How I came to Recovery International





This is the short story of how I got involved with Recovery International. In terms of depression and anxiety, I was a recidivist –in other words, these were my habitual response to difficulties in life. As a child I cried a lot, probably every night; I remember one time I decided I wouldn’t cry any more and that worked for awhile but of course I started again. As a 17-year-old in my first year of college, I received some counselling from a chaplain then later moved on to a series of counsellors, therapists, doctors, psychologists, psychiatrists, hypnotists, group leaders, etc. even though psychiatry and psychology were frowned on in my family: You just don’t talk about family problems with strangers. If some people are serial monogamists, I was a serial patient.

At the age of 23 and newly married, I had a “panic attack” while driving with my husband over a bridge in our VW Beetle. That was 33 years ago and I still have a bit of a phobia about bridges and tunnels, not to mention confined spaces, heights, airplanes and other things, but have made much progress in understanding how to avoid the vicious cycle.

The symptom I fear and hated the most was a sense of unreality. I’ve learned to recognize the physical symptoms and tempers that lead to that state (tight throat, racing pulse, fearful & angry thoughts and tempers) so I can usually nip it in the bud and avoid it, but if it comes, I can tell myself it’s “distressing but not dangerous” and it will rise and fall and come and go if I let it and don’t attach danger.

I started taking medications following the birth of my first child and have tried–and been thankful for–various ones over the years, but always hated the side effects. A few years ago, my doctor suggested looking into Cognitive-Behavioral Therapy; unfortunately my attempts to find a group in my city were not successful.

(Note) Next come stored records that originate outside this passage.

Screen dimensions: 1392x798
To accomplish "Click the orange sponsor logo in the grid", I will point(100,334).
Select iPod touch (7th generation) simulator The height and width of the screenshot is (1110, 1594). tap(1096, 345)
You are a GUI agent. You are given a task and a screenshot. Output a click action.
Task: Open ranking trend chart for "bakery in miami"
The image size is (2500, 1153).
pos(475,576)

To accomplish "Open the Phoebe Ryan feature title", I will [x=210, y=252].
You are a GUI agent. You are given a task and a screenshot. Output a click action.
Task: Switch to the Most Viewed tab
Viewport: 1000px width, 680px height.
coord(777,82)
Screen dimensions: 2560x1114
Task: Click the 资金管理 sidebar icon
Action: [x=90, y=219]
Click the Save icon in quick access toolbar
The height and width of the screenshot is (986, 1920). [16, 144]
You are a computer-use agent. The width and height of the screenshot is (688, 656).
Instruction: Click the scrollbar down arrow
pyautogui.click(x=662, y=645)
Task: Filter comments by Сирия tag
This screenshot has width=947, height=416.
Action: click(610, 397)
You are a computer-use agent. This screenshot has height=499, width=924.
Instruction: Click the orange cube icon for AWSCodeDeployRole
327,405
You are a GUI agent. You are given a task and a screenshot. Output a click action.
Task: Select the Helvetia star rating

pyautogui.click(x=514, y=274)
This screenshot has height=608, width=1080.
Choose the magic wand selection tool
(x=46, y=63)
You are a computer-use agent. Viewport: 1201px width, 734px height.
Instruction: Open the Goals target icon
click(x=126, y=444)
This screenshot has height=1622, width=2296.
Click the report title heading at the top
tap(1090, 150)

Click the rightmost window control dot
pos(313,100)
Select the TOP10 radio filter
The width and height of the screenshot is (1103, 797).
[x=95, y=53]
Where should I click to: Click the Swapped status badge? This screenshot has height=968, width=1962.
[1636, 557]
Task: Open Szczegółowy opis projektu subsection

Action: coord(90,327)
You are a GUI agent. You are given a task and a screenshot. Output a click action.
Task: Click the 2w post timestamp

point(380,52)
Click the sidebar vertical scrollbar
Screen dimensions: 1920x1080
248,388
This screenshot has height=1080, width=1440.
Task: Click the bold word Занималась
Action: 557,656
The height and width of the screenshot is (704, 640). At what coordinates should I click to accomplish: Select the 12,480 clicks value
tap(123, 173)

Then, serendipitously I met a woman–another participant–in a business skills workshop–and she was the best thing about it! She was involved in a self-help organization called Recovery Inc.–she actually led a face-to-face meeting and was involved in training leaders. I thought about going for a year or so but “couldn’t” because her meeting was on the other side of a bridge, but I finally called her when I had my next “relapse” into depression. Her pithy Recovery statements cut through the veil of unreality and fear I’d surrounded myself with, especially “For every setback there’s a comeback.”

By taking the bus, I managed to attend one of her meetings; I was in another city most of the time by then which didn’t have a face-to-face meeting. I took an inter-city bus for a couple of hours to attend one other meeting “close by”. Then another wonderful thing happened–Recovery International started phone meetings! I was fortunate to be on one of the first ones–it started in the Fall of 2006 and I’ve managed to make just about every meeting since then. I’m not exaggerating when I say it’s my lifeline. Nonetheless, I’m still an apprentice–we’re all apprentices in Recovery. I’m still learning, I’m still coping with bad habits (going for the symbolic victory is particularly pernicious), but now I know I don’t need to be perfect at Recovery practice either.

I’m very grateful for Dr. Low every day. I try to remember to endorse! And I appreciate all the counselors, therapists and friends who’ve helped me out along the way. What they said made a lot of sense, however, I didn’t know how to put their advice and suggestions into practice. Dr. Low’s system provides us with a way to practice every day, on the trivialities of every day life that can otherwise wear us down.